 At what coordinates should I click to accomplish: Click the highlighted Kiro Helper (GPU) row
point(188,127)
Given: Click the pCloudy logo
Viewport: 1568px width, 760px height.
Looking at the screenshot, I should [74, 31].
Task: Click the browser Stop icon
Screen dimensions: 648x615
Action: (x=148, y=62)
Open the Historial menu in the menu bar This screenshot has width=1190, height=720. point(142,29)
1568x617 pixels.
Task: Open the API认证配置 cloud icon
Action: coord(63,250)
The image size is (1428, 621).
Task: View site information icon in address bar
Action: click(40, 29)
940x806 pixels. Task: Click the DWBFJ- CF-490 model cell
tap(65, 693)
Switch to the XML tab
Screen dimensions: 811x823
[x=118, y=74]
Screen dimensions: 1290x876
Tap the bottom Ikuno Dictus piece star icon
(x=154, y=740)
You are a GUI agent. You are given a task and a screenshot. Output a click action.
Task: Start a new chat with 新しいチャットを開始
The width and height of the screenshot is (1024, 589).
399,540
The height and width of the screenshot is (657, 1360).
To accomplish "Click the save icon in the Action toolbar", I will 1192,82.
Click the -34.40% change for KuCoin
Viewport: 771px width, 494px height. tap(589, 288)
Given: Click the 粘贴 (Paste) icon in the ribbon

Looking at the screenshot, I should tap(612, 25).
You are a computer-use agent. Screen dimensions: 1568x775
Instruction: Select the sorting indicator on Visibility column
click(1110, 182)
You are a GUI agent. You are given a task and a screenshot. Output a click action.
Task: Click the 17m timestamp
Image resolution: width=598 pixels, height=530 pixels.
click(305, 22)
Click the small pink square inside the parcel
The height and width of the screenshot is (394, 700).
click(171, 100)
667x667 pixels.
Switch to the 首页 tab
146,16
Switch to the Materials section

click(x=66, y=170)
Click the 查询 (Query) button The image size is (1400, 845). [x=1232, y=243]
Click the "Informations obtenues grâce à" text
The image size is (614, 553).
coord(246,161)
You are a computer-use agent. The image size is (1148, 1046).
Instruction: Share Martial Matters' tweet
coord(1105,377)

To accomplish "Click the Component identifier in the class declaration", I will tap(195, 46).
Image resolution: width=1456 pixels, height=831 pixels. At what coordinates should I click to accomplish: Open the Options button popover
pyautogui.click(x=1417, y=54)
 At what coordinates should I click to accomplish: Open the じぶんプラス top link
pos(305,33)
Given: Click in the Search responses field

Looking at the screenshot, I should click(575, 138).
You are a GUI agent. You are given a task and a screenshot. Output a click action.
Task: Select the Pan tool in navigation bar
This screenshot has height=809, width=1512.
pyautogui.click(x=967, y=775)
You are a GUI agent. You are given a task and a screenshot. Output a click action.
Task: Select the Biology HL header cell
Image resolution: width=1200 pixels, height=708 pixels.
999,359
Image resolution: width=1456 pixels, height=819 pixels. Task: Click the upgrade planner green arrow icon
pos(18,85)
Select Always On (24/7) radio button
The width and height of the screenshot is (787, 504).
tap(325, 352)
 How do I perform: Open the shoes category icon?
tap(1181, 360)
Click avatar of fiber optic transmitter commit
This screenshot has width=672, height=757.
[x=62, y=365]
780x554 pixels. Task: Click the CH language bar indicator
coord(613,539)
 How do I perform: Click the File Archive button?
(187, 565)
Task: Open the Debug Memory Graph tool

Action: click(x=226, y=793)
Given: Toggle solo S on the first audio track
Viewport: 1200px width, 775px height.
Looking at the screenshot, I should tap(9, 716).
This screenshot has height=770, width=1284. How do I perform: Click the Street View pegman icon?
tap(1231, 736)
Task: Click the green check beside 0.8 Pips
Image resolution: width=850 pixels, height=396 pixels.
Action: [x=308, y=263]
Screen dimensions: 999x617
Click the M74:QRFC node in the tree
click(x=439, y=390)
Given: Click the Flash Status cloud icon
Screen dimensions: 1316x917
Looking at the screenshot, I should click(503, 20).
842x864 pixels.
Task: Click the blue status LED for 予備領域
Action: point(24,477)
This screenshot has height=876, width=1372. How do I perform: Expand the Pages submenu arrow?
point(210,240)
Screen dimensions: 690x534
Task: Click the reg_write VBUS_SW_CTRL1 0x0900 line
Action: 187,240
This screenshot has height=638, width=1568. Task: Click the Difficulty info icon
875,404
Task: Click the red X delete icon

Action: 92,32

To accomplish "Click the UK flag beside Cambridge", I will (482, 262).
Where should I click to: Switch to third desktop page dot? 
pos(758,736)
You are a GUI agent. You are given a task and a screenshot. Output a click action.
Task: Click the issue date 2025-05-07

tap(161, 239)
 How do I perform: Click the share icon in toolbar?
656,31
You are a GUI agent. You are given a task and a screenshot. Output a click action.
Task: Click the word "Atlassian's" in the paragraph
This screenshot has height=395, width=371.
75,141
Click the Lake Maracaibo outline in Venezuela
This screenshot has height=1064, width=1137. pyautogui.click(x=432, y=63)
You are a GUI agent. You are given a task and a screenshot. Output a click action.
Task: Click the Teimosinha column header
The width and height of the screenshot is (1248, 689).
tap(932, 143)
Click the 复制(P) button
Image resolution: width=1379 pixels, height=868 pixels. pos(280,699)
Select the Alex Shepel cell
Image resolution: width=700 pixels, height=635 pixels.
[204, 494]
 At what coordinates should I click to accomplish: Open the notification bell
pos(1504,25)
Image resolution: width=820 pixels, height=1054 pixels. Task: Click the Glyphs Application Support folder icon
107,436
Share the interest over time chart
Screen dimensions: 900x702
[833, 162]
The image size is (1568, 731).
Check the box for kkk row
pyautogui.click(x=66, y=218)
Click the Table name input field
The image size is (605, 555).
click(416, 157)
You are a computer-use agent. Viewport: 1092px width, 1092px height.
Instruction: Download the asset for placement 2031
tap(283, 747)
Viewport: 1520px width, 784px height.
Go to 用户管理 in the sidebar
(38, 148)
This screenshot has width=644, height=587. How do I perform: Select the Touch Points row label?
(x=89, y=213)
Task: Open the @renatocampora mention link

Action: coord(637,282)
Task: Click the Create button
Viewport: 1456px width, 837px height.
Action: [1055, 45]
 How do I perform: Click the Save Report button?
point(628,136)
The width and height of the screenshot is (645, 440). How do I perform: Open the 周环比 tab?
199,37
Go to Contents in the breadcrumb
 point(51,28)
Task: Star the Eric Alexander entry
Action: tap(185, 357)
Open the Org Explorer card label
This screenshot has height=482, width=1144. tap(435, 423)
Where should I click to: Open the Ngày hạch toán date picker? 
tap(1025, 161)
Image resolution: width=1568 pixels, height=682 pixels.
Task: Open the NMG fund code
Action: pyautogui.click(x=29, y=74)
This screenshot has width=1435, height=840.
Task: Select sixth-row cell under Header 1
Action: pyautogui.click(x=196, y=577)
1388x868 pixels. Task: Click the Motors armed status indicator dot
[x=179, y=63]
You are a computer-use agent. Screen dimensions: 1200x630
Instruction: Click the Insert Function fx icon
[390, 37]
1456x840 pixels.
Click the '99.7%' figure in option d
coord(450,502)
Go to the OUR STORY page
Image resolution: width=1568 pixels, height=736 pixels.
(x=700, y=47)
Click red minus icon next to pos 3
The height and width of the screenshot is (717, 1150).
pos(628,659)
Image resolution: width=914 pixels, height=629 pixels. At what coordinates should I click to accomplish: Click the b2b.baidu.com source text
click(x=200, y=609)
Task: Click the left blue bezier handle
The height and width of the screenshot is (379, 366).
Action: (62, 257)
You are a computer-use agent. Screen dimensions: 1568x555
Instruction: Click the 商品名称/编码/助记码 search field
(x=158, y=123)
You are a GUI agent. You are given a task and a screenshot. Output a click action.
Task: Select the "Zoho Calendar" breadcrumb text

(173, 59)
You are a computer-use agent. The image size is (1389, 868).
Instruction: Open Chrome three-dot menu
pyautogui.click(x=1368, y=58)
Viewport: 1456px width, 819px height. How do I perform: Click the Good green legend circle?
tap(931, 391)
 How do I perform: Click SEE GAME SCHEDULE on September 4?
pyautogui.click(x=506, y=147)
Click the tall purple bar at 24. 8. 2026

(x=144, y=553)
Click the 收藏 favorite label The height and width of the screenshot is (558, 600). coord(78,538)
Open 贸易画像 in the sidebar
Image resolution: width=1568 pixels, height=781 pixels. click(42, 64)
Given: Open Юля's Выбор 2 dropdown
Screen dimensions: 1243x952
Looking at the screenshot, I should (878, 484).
● ● ● ●
WRITTEN PROBLEM:
Put the lines from the one containing "This screenshot has height=770, width=1284." through the one containing "Action: 187,240", inclusive, into a Markdown table with the columns Row and Line, omitting blank lines.

OUTPUT FOR THIS EXERCISE:
| Row | Line |
|---|---|
| 1 | This screenshot has height=770, width=1284. How do I perform: Click the Street View pegman icon? |
| 2 | tap(1231, 736) |
| 3 | Task: Click the green check beside 0.8 Pips |
| 4 | Image resolution: width=850 pixels, height=396 pixels. |
| 5 | Action: [x=308, y=263] |
| 6 | Screen dimensions: 999x617 |
| 7 | Click the M74:QRFC node in the tree |
| 8 | click(x=439, y=390) |
| 9 | Given: Click the Flash Status cloud icon |
| 10 | Screen dimensions: 1316x917 |
| 11 | Looking at the screenshot, I should click(503, 20). |
| 12 | 842x864 pixels. |
| 13 | Task: Click the blue status LED for 予備領域 |
| 14 | Action: point(24,477) |
| 15 | This screenshot has height=876, width=1372. How do I perform: Expand the Pages submenu arrow? |
| 16 | point(210,240) |
| 17 | Screen dimensions: 690x534 |
| 18 | Task: Click the reg_write VBUS_SW_CTRL1 0x0900 line |
| 19 | Action: 187,240 |